4.1.1 If the Agreement is terminated for any other reason, Fergus’ obligation to pay the Referral fees shall, in respect of each Customer, continue until 3 months following the effective date of termination or expiry of this Agreement.
4.1.2 The Partner acknowledges that Fergus may, in its sole discretion, either accept or decline any potential Customer referred by the Partner.
PARTNER ENGAGEMENT SCHEDULE 2: ADVISOR PARTNER
The parties acknowledge and agree that these terms are in addition to, and shall not limit in any way, any other terms of this Agreement (including any other Partner Engagement Schedule that applies to the Partner).
1. PARTNER SERVICES
1.1 Ensure that its personnel undertake all training and accreditation activities notified by Fergus from time to time.
1.2 Use all reasonable endeavours to ensure its personnel have (and maintain) a deep understanding of the Fergus Service features, use cases and configuration.
1.3 Ensure its personnel are able to train Fergus customers on how to setup and use Fergus in their day-to-day activities.
1.4 Ensure its personnel have good knowledge of the relevant market and continually evolve with the market.

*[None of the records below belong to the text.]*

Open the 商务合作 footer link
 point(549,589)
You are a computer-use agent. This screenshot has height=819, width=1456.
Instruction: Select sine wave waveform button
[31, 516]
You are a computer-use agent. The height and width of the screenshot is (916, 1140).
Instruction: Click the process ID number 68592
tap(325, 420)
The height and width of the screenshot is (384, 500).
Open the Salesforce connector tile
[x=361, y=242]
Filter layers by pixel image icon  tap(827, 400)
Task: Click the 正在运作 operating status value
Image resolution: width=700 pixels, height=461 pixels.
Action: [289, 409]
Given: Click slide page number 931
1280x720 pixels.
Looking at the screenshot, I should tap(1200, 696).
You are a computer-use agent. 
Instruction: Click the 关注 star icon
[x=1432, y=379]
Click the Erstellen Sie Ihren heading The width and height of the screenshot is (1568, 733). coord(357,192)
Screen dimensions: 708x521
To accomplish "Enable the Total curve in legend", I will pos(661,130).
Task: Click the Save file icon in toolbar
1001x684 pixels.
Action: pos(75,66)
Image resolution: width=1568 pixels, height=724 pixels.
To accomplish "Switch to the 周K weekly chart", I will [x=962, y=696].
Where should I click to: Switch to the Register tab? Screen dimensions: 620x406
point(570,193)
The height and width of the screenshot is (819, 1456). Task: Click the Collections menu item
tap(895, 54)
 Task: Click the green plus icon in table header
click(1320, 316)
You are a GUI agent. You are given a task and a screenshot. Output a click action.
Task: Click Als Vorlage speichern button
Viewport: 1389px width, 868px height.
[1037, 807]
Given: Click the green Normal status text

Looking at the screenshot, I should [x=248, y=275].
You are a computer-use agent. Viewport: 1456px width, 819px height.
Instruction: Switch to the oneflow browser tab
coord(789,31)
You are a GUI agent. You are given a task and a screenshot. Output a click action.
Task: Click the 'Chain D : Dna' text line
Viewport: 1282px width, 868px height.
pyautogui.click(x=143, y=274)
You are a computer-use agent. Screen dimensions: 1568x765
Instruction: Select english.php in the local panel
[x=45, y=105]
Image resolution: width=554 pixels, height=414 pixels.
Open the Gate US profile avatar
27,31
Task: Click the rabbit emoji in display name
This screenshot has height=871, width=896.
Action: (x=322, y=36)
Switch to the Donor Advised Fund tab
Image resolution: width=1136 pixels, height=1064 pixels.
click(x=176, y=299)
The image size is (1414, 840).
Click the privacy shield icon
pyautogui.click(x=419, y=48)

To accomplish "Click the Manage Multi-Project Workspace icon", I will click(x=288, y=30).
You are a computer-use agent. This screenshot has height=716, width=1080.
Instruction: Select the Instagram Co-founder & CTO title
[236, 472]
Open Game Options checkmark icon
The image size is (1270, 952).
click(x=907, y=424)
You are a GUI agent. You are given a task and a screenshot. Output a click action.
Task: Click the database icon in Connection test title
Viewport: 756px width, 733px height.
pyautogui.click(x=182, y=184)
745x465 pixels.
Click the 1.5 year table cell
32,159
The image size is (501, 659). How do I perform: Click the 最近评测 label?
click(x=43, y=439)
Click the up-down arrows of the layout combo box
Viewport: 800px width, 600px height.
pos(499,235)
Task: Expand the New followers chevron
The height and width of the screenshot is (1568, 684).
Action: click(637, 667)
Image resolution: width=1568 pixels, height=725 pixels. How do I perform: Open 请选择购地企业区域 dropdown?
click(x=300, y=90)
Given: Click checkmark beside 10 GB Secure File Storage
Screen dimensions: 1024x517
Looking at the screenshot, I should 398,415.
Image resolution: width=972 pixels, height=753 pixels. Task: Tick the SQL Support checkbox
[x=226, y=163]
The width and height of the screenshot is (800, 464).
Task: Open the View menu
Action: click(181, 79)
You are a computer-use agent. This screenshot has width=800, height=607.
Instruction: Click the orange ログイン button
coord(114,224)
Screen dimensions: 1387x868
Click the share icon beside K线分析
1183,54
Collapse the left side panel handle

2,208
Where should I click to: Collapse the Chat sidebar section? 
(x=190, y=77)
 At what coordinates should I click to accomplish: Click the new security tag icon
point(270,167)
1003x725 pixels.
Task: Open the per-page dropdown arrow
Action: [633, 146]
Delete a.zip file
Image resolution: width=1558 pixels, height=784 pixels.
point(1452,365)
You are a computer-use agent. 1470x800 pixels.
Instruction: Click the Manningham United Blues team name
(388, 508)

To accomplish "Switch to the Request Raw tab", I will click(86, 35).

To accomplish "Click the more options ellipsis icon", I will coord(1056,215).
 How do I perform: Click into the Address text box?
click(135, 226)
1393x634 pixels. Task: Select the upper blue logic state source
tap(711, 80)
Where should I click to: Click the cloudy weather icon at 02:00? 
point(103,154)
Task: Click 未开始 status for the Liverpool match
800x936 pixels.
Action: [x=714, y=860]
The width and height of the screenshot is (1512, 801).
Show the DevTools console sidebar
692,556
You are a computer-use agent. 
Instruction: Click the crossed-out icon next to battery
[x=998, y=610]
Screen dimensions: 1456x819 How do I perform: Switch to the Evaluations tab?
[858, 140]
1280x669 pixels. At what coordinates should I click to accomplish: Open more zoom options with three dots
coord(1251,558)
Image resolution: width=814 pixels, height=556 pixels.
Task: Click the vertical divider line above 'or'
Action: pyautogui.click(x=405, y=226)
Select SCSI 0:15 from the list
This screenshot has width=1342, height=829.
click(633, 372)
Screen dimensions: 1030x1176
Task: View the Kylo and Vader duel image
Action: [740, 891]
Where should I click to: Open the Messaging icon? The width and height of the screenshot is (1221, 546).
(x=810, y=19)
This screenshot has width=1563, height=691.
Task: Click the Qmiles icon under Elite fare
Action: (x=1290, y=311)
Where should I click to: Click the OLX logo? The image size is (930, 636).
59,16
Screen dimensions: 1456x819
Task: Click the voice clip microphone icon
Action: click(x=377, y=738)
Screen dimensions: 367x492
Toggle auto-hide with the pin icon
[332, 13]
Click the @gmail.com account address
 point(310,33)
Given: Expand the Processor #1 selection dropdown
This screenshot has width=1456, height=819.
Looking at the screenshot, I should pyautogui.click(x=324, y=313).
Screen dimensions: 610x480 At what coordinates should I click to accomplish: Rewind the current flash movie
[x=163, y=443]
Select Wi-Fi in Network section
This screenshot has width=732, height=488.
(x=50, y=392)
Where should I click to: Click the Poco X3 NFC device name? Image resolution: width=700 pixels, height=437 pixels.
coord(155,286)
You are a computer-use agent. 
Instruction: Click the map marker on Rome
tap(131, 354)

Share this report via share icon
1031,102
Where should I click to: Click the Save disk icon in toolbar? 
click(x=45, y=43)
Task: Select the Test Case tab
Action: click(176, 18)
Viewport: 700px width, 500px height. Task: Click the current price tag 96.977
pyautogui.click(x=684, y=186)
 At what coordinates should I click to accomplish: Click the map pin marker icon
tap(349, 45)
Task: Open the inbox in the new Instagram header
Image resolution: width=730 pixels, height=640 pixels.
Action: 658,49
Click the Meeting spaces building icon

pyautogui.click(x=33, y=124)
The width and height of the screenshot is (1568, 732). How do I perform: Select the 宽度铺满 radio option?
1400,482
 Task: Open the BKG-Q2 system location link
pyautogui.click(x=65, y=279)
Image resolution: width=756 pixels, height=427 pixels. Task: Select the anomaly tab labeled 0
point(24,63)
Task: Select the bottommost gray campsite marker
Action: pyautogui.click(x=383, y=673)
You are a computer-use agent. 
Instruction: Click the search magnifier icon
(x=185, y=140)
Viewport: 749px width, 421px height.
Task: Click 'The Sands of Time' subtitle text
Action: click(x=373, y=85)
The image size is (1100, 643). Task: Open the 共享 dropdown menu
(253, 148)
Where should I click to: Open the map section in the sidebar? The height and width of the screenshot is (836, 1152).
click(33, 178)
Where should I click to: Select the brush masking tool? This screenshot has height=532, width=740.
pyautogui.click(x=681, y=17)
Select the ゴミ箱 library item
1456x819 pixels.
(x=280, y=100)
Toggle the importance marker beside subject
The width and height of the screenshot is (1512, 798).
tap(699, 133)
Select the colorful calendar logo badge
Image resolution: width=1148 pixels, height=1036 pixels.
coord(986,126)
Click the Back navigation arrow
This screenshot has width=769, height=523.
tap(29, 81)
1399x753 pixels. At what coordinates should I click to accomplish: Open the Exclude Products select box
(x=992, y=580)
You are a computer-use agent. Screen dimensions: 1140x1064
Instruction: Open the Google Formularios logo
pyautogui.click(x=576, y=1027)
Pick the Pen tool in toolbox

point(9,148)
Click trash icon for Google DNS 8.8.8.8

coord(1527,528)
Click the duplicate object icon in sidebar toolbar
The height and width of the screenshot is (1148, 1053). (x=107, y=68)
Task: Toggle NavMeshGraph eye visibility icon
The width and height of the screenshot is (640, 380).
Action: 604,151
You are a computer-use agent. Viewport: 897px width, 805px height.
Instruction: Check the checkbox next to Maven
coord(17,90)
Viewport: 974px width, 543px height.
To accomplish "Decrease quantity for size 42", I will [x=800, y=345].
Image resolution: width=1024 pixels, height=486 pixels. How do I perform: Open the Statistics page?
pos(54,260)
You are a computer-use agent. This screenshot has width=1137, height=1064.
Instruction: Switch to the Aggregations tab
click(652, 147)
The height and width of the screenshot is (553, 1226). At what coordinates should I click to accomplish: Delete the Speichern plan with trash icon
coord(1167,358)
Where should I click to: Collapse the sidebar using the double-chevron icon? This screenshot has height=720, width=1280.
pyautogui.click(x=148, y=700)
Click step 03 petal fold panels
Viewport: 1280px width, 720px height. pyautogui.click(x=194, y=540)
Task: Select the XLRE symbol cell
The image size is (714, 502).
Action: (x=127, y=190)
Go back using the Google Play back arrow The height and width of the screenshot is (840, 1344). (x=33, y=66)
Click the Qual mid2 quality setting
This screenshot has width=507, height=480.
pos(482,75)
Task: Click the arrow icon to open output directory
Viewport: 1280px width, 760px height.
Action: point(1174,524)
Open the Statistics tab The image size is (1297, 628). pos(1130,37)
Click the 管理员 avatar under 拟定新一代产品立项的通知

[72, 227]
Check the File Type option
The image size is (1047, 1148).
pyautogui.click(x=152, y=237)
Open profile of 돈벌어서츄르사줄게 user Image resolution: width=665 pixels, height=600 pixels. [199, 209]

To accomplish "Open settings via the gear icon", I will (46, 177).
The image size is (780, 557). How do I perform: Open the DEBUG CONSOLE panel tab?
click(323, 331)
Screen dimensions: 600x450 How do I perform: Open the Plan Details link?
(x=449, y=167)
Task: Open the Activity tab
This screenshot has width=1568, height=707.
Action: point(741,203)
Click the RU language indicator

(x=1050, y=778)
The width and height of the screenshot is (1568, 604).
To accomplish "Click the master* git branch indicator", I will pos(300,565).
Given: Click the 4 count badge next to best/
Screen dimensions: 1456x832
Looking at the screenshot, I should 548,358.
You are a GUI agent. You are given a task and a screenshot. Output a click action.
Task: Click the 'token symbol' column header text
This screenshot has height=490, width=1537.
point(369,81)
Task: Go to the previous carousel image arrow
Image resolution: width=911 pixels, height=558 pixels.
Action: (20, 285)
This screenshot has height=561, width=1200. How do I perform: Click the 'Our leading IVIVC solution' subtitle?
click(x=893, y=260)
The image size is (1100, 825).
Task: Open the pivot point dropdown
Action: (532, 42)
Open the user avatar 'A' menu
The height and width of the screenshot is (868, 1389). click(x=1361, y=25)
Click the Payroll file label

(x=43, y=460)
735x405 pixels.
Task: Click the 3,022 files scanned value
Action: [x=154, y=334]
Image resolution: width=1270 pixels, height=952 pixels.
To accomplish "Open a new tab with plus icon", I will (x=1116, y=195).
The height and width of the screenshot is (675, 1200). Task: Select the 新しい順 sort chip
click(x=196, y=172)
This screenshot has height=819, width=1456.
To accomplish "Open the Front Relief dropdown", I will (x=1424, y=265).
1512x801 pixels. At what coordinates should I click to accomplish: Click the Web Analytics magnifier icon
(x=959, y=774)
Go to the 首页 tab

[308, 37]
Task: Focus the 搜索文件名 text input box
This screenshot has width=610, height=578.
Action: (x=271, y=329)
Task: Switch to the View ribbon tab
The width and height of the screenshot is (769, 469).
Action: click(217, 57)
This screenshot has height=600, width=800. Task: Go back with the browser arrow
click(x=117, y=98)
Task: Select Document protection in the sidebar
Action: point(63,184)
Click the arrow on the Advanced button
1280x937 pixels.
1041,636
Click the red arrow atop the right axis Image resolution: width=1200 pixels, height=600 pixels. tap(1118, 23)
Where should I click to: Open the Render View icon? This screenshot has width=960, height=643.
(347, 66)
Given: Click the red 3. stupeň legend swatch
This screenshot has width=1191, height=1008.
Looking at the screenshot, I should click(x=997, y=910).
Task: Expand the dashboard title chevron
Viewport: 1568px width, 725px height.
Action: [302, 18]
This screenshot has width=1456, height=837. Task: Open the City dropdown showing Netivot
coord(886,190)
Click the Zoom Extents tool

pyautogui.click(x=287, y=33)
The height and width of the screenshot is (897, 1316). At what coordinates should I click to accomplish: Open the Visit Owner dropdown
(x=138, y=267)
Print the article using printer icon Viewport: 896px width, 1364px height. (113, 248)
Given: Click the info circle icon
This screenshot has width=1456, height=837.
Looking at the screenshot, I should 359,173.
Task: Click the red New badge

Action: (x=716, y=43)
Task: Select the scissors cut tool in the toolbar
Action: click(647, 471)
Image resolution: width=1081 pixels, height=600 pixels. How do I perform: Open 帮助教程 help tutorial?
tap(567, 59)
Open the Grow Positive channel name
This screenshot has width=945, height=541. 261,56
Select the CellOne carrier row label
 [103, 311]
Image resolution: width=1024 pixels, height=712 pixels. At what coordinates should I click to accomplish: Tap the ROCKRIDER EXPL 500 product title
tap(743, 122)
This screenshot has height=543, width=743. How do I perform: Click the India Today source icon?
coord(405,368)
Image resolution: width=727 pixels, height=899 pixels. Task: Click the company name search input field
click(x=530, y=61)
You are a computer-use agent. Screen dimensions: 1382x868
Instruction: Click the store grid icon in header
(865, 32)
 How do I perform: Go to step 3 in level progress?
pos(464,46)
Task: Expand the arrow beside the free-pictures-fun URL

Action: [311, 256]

1.5 Regularly attend events (including those notified by Fergus from time to time) and connect with other partners to ensure that the Partner’s services, solutions and products are relevant and up to date;
1.6 Attend an annual re-accreditation meeting with Fergus to ensure the Partner’s knowledge of the Fergus Service is current.
2. FERGUS OBLIGATIONS
2.1 Provide the Partner with access to the Platform as required by the Partner to perform the Partner Services.
2.2 Provide the Partner with access to a Fergus representative to provide guidance on the Fergus Service and the processes to be followed by the Partner.
2.3 Provide the Partner with advanced training on how to implement the Fergus Service and train others (as an expert).
2.4 Subject to satisfactory completion of all required training activities, provide the Partner with confirmation of its accreditation as an ‘Accredited Fergus Advisor’.
2.5 Subject to compliance by the Partner with the terms of this Agreement, provide the Partner with the Partner Benefits specified in paragraph 3 of this Schedule 2.
3. PARTNER BENEFITS
3.1 Fergus shall use its reasonable endeavours to provide the Partner with leads for businesses needing assistance with job management software and/or broader business management support and advice.
3.2 The Partner may use the ‘Accredited Fergus Advisor’ logo in its marketing materials, provided such use is in accordance with all applicable Fergus branding guidelines (as notified by Fergus from time to time) to differentiate itself from other advisors / consultants).
3.3 Access to advanced training from Fergus.
3.4 As an Accredited Fergus Advisor, the Partner may provide setup, training and advisory services specific to implementing and supporting the Fergus Service, and retain any revenue earned from the provision of such services.